**EXERCISE:**
Rewrite the records below, replacing "coordinates" with "position" everywhere it occurs and leaving all other text unchanged.

##### EXERCISE MATERIALS

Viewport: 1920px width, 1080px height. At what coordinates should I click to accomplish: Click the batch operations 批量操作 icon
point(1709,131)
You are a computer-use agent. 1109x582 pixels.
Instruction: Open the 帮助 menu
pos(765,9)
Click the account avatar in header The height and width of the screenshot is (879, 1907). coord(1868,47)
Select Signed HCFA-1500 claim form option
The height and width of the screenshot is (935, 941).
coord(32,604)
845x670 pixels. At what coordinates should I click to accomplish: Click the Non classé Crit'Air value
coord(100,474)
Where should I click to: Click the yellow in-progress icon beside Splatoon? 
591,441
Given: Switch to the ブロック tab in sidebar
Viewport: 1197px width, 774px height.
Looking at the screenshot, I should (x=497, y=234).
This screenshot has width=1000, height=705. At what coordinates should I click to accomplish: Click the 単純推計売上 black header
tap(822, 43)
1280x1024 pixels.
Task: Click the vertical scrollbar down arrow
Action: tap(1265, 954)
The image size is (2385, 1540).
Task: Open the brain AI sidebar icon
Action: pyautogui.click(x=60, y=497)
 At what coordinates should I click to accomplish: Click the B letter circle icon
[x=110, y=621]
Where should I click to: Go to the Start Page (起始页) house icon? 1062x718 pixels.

##########

**ANSWER BELOW:**
Viewport: 1920px width, 1080px height. At what position should I click to accomplish: Click the batch operations 批量操作 icon
point(1709,131)
You are a computer-use agent. 1109x582 pixels.
Instruction: Open the 帮助 menu
pos(765,9)
Click the account avatar in header The height and width of the screenshot is (879, 1907). coord(1868,47)
Select Signed HCFA-1500 claim form option
The height and width of the screenshot is (935, 941).
coord(32,604)
845x670 pixels. At what position should I click to accomplish: Click the Non classé Crit'Air value
coord(100,474)
Where should I click to: Click the yellow in-progress icon beside Splatoon? 
591,441
Given: Switch to the ブロック tab in sidebar
Viewport: 1197px width, 774px height.
Looking at the screenshot, I should (x=497, y=234).
This screenshot has width=1000, height=705. At what position should I click to accomplish: Click the 単純推計売上 black header
tap(822, 43)
1280x1024 pixels.
Task: Click the vertical scrollbar down arrow
Action: tap(1265, 954)
The image size is (2385, 1540).
Task: Open the brain AI sidebar icon
Action: pyautogui.click(x=60, y=497)
 At what position should I click to accomplish: Click the B letter circle icon
[x=110, y=621]
Where should I click to: Go to the Start Page (起始页) house icon? 1062x718 pixels.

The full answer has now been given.